Living standards and housing costs mean that both partners in a couple must work.
Malta’s property prices have risen by over 40% in the last 20 years- Evarist Bartolo
Higher educated Maltese women want a career before starting a family. If they do have a baby, they wait till they are over 30.
Inclusive patriotism
The very low birth rate means that we will continue to need foreign workers, irrespective of the economic model we choose and how many automated jobs we create. But we must ensure a liveable Malta and Gozo.
Over the centuries, thousands of Maltese were forced to emigrate in search of employment and a new life. Similarly, Malta itself welcomed many immigrants to its shores. Especially after the Order of the Knights came to Malta and needed workers in construction, for its shipyards and fleet for corsairing, thousands of workers from other countries came to work and live in Malta.
A traveller, Michael Heberer von Bretten, in the 1580s, observed: “There is a great coming and going of people in the harbour... Knights, soldiers, sailors, and merchants of all Christian tongues, together with an unmeasurable number of Moorish and Turkish slaves, making this port look like an assembly of all nations.”
In 1655, Jean de Thévenot wrote: “In the streets of Valletta and upon the marina, you shall see a continuous concourse of people from every corner... Greeks, Italians, Frenchmen, Spaniards, and Turks, some free, some in chains, yet all mingled together in trade and labour so that one might easily believe himself in a city belonging to no single nation, but to the entire world.”
During the 17th and 18th centuries, over a 220-year period, 7,059 foreign men (mostly Sicilians and Italians, but also Frenchmen, Spaniards and Greeks) married Maltese women.

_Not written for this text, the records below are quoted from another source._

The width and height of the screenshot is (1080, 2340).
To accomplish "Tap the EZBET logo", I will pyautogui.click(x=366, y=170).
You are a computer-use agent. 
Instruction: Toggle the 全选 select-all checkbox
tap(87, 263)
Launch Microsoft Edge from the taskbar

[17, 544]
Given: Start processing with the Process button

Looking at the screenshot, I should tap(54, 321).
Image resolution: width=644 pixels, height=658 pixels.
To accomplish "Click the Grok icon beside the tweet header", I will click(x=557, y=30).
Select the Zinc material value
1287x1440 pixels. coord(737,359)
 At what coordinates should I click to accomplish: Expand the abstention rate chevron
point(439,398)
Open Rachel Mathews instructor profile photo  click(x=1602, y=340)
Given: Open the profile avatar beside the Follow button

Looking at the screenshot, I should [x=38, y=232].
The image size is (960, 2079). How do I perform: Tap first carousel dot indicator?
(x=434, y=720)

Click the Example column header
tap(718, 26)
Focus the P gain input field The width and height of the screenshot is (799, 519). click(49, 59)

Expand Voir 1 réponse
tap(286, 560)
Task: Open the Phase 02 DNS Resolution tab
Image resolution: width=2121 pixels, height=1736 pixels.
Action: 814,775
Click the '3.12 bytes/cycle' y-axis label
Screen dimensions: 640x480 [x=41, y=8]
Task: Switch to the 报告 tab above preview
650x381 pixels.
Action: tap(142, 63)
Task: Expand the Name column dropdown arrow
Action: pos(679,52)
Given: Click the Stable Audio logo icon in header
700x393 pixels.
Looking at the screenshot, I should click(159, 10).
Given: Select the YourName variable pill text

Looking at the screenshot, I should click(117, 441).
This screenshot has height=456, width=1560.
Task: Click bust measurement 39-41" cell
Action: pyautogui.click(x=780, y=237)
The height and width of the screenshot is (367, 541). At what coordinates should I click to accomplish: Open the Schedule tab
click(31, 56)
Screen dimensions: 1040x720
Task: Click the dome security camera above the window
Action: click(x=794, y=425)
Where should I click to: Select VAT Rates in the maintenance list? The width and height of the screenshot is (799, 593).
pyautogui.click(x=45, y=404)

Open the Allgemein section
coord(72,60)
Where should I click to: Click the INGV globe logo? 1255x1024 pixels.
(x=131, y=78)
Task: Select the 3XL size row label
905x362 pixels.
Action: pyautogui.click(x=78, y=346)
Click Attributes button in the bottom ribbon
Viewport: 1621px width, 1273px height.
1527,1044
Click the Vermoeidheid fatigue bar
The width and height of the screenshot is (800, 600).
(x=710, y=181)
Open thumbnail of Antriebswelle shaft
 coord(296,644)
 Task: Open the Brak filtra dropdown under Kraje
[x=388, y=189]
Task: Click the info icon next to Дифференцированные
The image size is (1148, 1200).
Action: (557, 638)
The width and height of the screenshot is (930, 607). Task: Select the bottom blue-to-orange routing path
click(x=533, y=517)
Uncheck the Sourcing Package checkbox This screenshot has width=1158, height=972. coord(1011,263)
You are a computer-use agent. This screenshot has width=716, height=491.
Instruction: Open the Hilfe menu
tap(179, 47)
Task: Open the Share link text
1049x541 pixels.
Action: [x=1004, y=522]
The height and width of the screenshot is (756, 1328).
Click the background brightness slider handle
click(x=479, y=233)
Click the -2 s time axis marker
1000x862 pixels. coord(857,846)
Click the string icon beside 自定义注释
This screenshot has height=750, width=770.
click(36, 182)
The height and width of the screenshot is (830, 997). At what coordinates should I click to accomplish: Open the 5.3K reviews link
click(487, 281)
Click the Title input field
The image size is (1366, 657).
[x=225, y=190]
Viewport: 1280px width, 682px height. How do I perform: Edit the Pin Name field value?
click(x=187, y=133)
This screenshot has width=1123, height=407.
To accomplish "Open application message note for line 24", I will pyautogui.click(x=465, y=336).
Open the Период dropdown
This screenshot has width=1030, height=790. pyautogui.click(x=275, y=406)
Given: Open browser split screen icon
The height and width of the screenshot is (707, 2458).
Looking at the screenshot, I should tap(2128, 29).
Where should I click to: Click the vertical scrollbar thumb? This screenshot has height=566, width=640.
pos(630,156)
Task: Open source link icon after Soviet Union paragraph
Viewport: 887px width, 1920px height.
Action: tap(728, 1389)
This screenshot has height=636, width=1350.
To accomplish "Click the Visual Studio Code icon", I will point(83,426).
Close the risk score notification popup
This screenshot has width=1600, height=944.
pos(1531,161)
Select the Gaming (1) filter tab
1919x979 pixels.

Between 20% and 35% of all marriages in the harbour area involved a foreign groom.
In the last 1,000 years, Christians, Muslims and Jews found ways of living together before Maltese Muslims were sent to Lucera in 1249 and the Jews were expelled in 1492. They had their churches, mosques and synagogues. Both Muslim and Jewish slaves had places of worship in Malta during the rule of the Order of St John.
Just as we managed to live with other people coming from countries with different cultures hundreds of years ago we need to learn to co-exist again today. It is not easy. Natives feel displaced, homeless and strangers in their own country when too many people from other countries arrive to work and live in tiny Malta.
Are we going to take more steps towards building an apartheid state where non-Maltese workers are treated as inferiors at work and in society? When we dehumanise and diminish others we dehumanise and diminish ourselves.
Those who come to Malta are not only workers, they are also human beings and must be treated as such. They, in turn, must abide by our laws and our nation’s core principles. Loving our country and our people does not mean that we must reject and hate other countries and other people.
Inclusive patriotism and nationalism are possible.
We can build our national identity based on shared civic values – such as democracy, human rights and embracing diversity – rather than exclusionary ones like race, religion, or ethnic origin.

Evarist Bartolo is a former Labour foreign and education minister.